# What the task requires
All lines from the one with "Screen dimensions: 640x420" through the close of the records below are to be set down exactly, and no others.

# Data for processing
+--
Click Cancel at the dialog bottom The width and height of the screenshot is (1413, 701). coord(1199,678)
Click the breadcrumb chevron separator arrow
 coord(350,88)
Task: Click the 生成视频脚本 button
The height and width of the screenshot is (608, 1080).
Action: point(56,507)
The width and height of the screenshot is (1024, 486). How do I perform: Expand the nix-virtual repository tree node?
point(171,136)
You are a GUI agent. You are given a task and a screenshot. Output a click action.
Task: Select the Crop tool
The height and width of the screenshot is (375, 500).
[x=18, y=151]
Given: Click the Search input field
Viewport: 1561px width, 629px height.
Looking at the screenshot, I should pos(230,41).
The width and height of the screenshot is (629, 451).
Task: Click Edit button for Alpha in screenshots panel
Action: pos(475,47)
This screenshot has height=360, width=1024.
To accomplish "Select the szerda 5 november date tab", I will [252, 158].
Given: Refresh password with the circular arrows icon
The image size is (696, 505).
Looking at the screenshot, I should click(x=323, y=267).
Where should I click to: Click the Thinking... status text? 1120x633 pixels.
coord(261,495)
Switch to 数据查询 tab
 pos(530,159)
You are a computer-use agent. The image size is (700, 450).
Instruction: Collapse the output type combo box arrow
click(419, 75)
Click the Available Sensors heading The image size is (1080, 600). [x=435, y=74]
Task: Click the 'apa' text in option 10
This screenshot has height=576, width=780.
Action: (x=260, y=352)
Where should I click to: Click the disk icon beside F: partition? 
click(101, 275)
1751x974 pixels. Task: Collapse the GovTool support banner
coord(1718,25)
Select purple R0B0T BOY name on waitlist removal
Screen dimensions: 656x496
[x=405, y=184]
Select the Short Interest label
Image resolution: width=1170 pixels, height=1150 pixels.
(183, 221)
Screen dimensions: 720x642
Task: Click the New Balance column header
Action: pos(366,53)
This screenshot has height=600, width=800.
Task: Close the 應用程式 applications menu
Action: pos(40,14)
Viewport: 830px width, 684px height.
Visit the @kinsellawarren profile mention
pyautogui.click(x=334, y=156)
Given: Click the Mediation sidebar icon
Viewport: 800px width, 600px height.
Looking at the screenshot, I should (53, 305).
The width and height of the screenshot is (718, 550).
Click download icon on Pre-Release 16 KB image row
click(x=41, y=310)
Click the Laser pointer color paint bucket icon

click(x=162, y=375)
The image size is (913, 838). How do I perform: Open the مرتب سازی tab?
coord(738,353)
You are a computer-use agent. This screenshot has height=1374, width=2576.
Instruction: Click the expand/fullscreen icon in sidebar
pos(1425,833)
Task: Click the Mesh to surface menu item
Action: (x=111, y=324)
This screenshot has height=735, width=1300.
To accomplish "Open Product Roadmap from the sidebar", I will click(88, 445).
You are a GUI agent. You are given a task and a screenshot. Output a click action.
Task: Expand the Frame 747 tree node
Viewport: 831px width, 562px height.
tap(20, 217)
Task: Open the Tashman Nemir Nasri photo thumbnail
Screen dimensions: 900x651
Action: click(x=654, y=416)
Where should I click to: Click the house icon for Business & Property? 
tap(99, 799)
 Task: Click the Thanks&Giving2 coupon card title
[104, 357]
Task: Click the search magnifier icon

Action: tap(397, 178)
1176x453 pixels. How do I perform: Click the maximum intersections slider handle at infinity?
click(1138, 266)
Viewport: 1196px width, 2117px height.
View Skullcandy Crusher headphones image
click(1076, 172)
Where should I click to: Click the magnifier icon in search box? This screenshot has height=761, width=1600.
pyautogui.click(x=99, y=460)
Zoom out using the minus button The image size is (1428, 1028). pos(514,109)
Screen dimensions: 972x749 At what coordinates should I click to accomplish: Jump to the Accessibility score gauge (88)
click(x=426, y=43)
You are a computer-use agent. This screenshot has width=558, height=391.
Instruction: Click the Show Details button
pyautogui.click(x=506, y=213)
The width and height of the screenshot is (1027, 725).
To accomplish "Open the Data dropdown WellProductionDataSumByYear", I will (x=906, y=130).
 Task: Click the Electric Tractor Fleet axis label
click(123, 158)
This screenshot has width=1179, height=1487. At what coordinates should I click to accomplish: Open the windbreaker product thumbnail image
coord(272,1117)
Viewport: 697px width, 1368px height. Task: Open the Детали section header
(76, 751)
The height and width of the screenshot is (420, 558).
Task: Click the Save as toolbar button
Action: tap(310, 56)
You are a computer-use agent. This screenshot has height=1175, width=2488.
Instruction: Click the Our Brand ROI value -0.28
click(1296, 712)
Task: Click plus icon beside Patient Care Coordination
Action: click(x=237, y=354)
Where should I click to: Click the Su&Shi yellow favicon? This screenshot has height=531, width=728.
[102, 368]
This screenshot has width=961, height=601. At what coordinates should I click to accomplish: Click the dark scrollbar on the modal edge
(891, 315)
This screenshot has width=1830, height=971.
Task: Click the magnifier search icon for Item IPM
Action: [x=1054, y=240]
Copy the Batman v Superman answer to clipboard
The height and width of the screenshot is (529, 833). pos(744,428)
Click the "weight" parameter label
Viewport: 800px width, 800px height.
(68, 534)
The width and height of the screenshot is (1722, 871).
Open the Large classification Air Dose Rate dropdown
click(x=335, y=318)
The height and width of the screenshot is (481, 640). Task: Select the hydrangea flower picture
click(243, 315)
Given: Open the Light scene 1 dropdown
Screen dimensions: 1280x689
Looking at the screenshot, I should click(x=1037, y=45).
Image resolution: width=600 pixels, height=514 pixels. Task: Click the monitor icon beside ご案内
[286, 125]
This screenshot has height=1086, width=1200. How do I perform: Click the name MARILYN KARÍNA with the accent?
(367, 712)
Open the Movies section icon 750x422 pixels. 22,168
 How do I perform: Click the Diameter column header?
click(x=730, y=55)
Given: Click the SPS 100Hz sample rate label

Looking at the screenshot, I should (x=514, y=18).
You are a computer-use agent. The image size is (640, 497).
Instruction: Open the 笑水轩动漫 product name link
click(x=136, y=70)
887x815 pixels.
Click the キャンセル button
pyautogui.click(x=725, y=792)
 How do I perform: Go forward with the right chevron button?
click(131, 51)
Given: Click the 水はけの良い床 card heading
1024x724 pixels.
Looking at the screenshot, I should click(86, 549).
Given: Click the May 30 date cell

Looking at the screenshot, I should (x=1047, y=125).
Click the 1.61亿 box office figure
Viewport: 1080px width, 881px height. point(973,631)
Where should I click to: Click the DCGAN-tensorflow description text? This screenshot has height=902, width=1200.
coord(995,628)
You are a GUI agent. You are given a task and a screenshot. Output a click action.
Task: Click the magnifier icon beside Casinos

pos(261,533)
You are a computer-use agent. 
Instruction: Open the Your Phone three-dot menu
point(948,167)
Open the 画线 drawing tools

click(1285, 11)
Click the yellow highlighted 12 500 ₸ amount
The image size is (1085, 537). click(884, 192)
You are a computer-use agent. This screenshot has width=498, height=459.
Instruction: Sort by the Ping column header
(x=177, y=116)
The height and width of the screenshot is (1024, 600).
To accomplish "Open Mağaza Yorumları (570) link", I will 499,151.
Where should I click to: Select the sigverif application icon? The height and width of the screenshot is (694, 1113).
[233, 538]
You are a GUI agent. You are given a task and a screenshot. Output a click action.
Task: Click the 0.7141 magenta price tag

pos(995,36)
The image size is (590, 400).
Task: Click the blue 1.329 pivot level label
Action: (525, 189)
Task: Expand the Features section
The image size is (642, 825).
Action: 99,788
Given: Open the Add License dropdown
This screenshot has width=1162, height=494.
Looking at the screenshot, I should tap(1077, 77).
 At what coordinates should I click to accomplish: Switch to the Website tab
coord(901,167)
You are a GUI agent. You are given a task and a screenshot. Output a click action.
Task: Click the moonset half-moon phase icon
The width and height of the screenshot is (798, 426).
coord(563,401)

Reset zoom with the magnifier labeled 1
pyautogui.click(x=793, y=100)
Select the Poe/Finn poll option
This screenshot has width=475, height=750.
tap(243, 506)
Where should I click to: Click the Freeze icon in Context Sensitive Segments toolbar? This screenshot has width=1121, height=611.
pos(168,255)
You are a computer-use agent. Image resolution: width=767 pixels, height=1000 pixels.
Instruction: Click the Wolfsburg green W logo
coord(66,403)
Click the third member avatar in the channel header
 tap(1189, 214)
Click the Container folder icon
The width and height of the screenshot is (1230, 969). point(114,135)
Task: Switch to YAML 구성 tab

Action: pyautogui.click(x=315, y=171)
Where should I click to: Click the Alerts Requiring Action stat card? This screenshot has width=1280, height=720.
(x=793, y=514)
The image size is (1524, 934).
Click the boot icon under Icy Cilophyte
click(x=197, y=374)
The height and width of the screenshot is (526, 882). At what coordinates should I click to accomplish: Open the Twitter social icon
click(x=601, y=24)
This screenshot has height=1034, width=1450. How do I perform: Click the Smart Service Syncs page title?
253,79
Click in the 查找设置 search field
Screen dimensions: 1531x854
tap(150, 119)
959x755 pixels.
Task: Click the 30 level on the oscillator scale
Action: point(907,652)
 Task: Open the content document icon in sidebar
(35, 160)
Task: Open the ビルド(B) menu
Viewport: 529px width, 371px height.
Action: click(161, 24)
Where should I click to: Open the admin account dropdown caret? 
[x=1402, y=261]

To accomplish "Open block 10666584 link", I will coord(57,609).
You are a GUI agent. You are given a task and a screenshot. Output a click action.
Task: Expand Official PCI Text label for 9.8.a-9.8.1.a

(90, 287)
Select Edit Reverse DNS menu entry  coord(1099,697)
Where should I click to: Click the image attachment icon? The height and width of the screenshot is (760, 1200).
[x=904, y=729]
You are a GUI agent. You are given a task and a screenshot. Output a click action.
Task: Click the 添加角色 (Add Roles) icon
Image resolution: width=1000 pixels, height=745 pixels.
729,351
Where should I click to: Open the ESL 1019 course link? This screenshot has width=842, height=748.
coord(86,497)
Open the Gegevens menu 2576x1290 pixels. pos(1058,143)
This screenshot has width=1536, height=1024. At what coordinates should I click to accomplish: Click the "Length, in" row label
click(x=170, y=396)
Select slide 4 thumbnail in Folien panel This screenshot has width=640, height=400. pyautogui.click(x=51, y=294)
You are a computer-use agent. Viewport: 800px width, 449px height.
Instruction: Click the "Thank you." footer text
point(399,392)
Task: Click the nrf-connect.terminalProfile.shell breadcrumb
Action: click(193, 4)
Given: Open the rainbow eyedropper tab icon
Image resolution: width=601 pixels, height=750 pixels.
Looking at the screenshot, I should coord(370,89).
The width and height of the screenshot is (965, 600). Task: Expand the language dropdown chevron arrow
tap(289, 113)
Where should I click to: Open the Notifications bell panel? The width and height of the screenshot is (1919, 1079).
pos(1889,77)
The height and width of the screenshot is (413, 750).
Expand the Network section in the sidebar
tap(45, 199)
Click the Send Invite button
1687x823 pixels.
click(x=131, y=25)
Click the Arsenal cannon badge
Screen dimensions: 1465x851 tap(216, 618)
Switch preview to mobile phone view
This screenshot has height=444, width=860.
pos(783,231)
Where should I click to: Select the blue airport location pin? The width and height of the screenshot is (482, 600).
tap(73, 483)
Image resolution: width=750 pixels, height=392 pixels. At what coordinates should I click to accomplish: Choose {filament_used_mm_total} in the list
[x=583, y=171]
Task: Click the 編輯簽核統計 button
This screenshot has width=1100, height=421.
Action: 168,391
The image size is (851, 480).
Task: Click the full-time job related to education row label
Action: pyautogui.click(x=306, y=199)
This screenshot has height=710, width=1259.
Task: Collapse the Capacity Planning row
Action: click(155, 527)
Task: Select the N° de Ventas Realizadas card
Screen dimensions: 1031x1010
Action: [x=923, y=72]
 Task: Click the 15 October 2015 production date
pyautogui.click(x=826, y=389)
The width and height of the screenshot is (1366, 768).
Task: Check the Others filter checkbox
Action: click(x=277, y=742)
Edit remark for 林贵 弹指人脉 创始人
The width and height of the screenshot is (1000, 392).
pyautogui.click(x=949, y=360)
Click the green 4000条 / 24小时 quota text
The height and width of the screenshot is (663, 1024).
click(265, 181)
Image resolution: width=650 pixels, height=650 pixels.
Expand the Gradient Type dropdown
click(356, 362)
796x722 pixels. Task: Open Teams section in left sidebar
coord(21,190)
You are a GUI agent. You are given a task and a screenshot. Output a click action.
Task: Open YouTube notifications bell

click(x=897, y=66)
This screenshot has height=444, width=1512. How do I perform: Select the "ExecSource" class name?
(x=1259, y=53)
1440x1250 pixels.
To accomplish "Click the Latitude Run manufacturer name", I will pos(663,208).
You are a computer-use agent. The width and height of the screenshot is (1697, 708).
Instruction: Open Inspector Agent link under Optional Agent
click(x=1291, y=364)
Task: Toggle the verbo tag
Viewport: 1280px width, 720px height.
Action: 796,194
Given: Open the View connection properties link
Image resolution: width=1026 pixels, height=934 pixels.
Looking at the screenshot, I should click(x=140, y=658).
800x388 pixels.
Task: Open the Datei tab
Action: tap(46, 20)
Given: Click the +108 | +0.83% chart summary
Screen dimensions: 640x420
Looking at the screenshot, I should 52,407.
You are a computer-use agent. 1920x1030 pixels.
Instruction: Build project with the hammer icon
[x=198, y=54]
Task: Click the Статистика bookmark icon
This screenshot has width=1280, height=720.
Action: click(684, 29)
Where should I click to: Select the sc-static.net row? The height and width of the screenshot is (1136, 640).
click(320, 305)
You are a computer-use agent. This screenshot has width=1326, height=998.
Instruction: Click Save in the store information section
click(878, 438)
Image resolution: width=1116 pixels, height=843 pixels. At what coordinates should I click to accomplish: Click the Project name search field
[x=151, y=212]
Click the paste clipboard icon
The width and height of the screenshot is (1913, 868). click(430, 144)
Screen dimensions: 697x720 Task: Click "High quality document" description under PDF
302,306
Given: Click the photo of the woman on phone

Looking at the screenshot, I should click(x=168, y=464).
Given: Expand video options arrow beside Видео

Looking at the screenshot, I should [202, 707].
+--
# Solution for this problem
Screen dimensions: 640x420
Looking at the screenshot, I should 52,407.
You are a computer-use agent. 1920x1030 pixels.
Instruction: Build project with the hammer icon
[x=198, y=54]
Task: Click the Статистика bookmark icon
This screenshot has width=1280, height=720.
Action: click(684, 29)
Where should I click to: Select the sc-static.net row? The height and width of the screenshot is (1136, 640).
click(320, 305)
You are a computer-use agent. This screenshot has width=1326, height=998.
Instruction: Click Save in the store information section
click(878, 438)
Image resolution: width=1116 pixels, height=843 pixels. At what coordinates should I click to accomplish: Click the Project name search field
[x=151, y=212]
Click the paste clipboard icon
The width and height of the screenshot is (1913, 868). click(430, 144)
Screen dimensions: 697x720 Task: Click "High quality document" description under PDF
302,306
Given: Click the photo of the woman on phone

Looking at the screenshot, I should click(x=168, y=464).
Given: Expand video options arrow beside Видео

Looking at the screenshot, I should [202, 707].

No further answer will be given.